Question

Solve each equation.$$\sqrt[3]{5 m+2}=3$$

Answer

**step1 Cube both sides of the equation**

To eliminate the cube root, we need to cube both sides of the equation. This operation will remove the radical sign on the left side and transform the number on the right side.

$$ (\sqrt[3]{5 m+2})^3 = 3^3 $$

Simplify both sides of the equation:

$$ 5 m+2 = 27 $$

**step2 Isolate the term with 'm'**

To isolate the term containing 'm', we need to subtract 2 from both sides of the equation. This moves the constant term to the right side.

$$ 5 m+2-2 = 27-2 $$

Simplify the equation:

$$ 5 m = 25 $$

**step3 Solve for 'm'**

To find the value of 'm', we need to divide both sides of the equation by 5. This will isolate 'm' on the left side.

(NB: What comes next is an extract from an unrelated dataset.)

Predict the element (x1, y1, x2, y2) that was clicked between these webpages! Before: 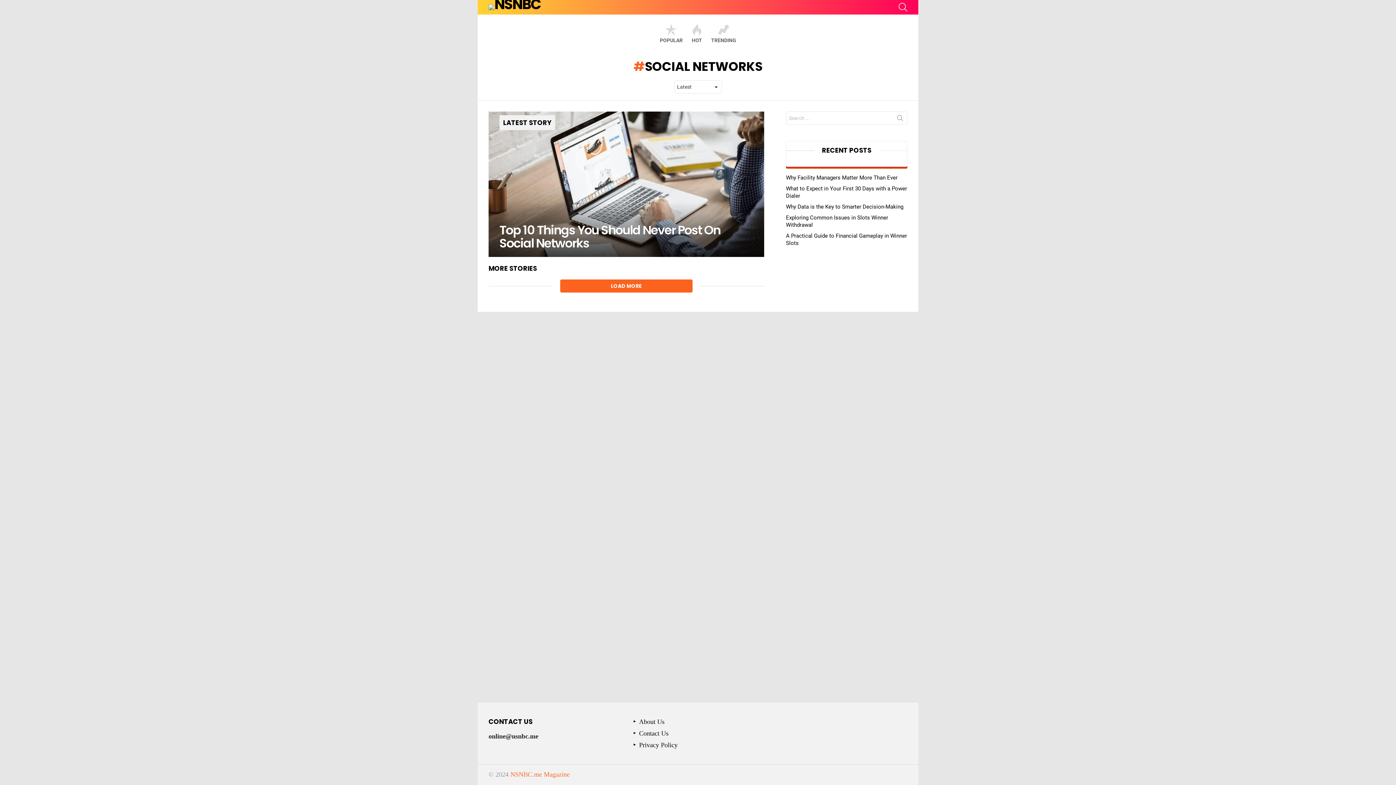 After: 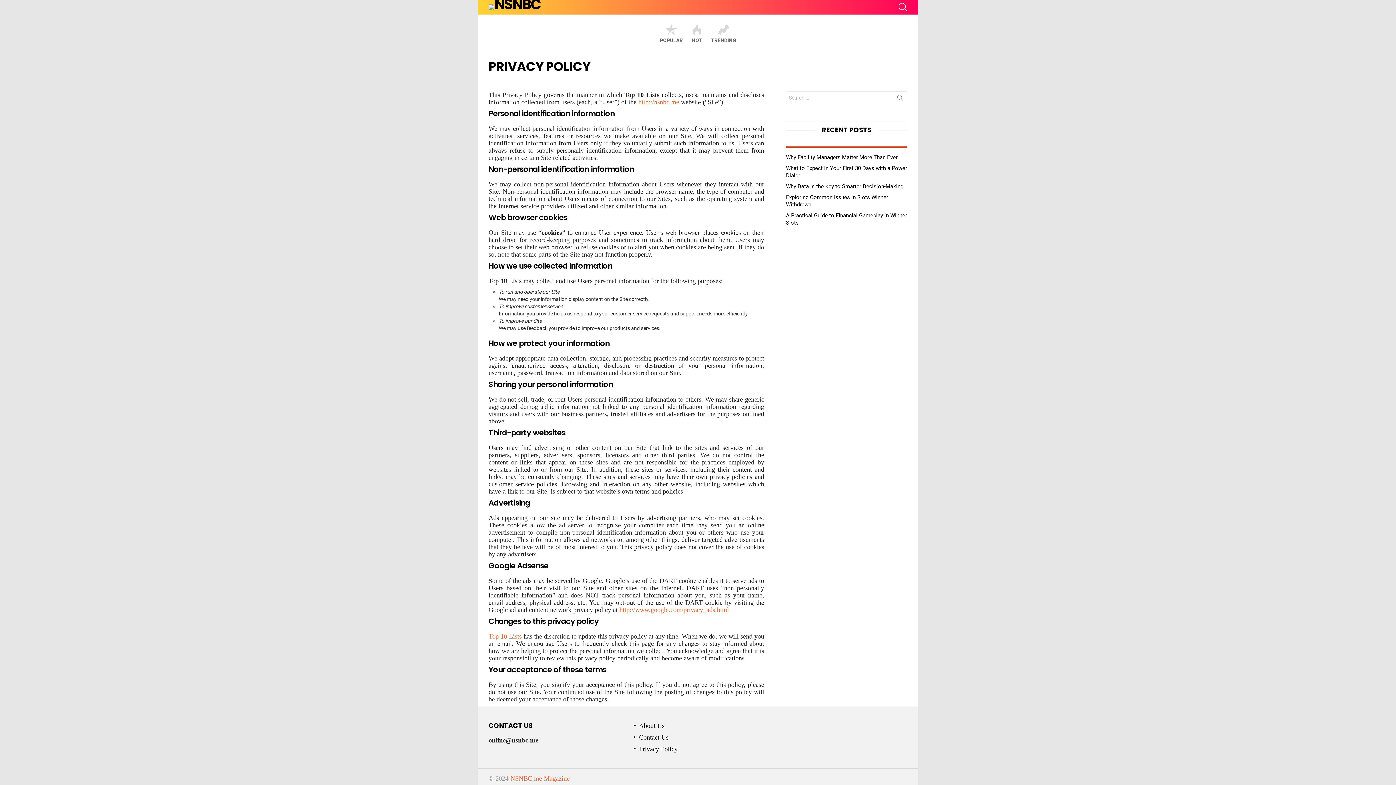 Action: bbox: (632, 741, 764, 749) label: Privacy PolicyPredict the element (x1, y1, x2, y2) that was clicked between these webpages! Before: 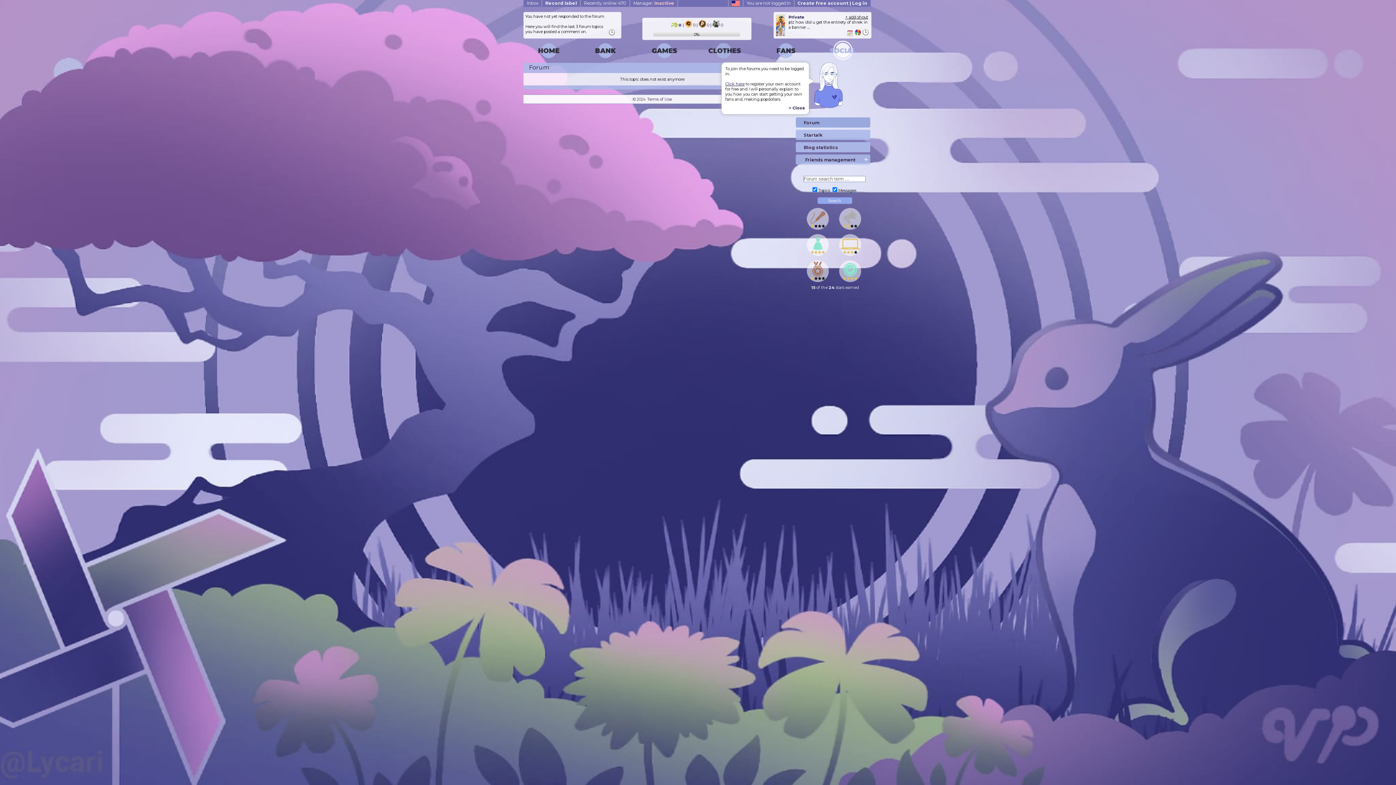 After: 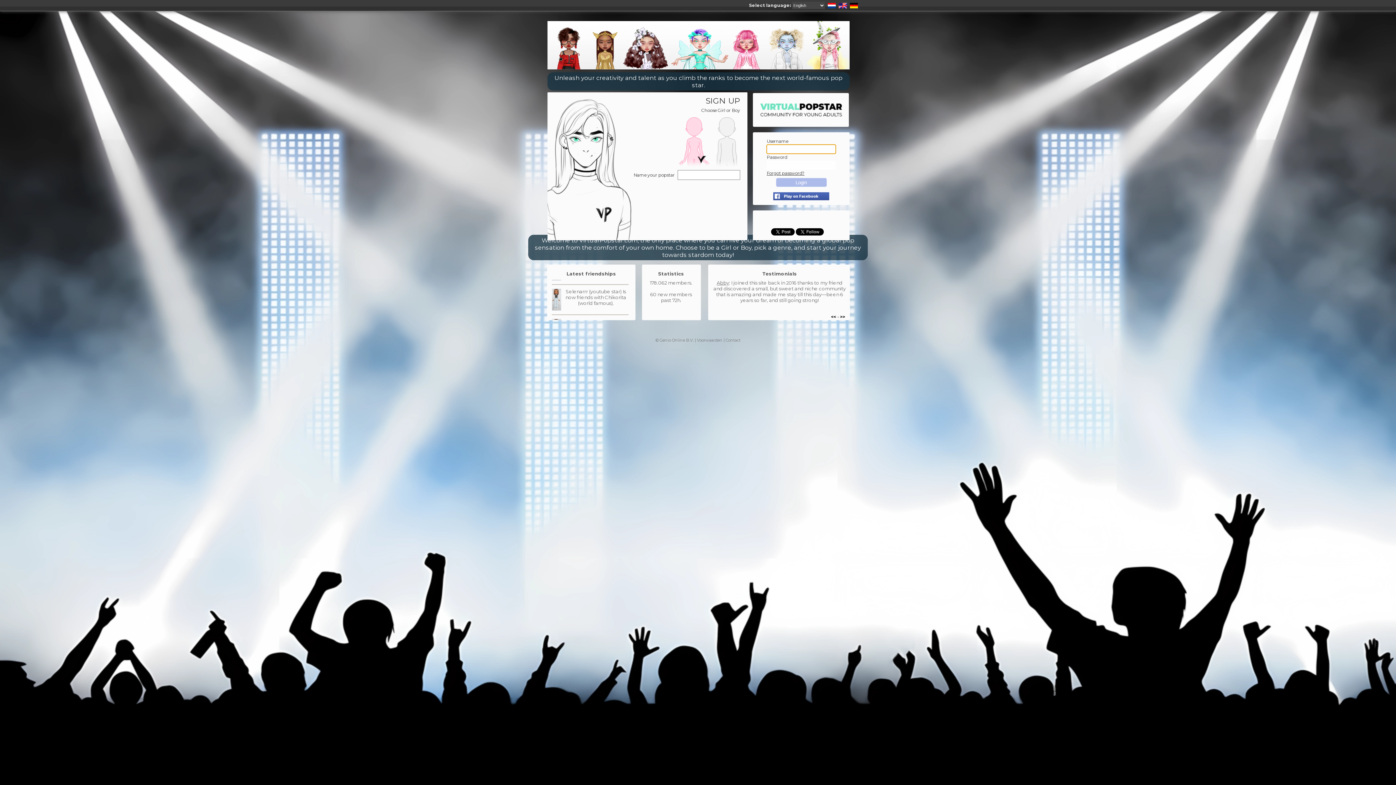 Action: label: Create free account | Log in bbox: (797, 0, 867, 5)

$$ \frac{5 m}{5} = \frac{25}{5} $$

Simplify the equation to find the value of 'm':

$$ m = 5 $$

Alternative answer

Answer: m = 5 Explain
This is a question about cube roots and simple number puzzles . The solving step is:

1. The problem says $\sqrt[3]{5 m+2}=3$. This means "the number that, when multiplied by itself three times, gives you $(5m+2)$ is 3."
2. Let's figure out what number, if you take its cube root, gives you 3. We can think: what is $3 \times 3 \times 3$? Well, $3 \times 3 = 9$, and $9 \times 3 = 27$.
3. So, the stuff inside the cube root symbol, $(5m+2)$, must be 27. Now our puzzle is: $5m + 2 = 27$.
4. If $5m$ plus 2 equals 27, then $5m$ must be $27 - 2$. That's 25. So, $5m = 25$.
5. Now we have $5 \times m = 25$. What number, when you multiply it by 5, gives you 25? That's 5!
6. So, $m = 5$.

Alternative answer

Answer: m = 5 Explain
This is a question about solving an equation with a cube root . The solving step is:

Hey friend! This looks like a fun puzzle! We need to find out what number 'm' is.

First, we see a cube root (the little '3' over the square root sign). To get rid of it and make the inside stuff come out, we need to do the opposite of a cube root, which is to "cube" both sides! Cubing means multiplying a number by itself three times.

1. Let's cube both sides of the equation:
$(\sqrt[3]{5m+2})^3 = 3^3$
This makes the left side just $5m+2$. And $3 \times 3 \times 3$ equals 27.
So now we have: $5m+2 = 27$

2. Now we want to get the '5m' all by itself. We see a '+2' on its side, so let's subtract 2 from both sides of the equation.
$5m+2-2 = 27-2$
This simplifies to: $5m = 25$

3. Almost there! Now '5m' means '5 times m'. To find out what 'm' is, we need to do the opposite of multiplying by 5, which is dividing by 5. Let's divide both sides by 5.
$5m/5 = 25/5$
And that gives us: $m = 5$

See? We found it! If you put 5 back into the original problem, $5 \times 5 + 2 = 25 + 2 = 27$, and the cube root of 27 is 3. It works!

Alternative answer

Answer: m = 5 Explain
This is a question about solving equations with cube roots . The solving step is:

Hey friend! This looks like a fun puzzle. We need to find out what 'm' is!

1. First, we have this cool equation: $\sqrt[3]{5 m+2}=3$. See that little '3' on the root sign? That means it's a "cube root". It's like asking "what number multiplied by itself three times gives us $5m+2$?" and the answer is 3.

2. To get rid of that cube root sign and make it simpler, we do the opposite of a cube root, which is "cubing"! We need to cube *both sides* of the equation.
So, we do $(\sqrt[3]{5 m+2})^3$ on one side and $3^3$ on the other.
$(\sqrt[3]{5 m+2})^3 = 5m+2$ (the cube root and cubing cancel each other out!)
And $3^3 = 3 \times 3 \times 3 = 9 \times 3 = 27$.
Now our equation looks much nicer: $5m+2 = 27$.

3. Now we want to get 'm' all by itself. First, let's get rid of that '+2'. To do that, we subtract 2 from *both sides* of the equation.
$5m + 2 - 2 = 27 - 2$
$5m = 25$.

4. Almost there! Now we have '5m', which means '5 times m'. To get 'm' alone, we need to do the opposite of multiplying by 5, which is dividing by 5! We divide *both sides* by 5.
$5m \div 5 = 25 \div 5$
$m = 5$.

And that's our answer! We found what 'm' is!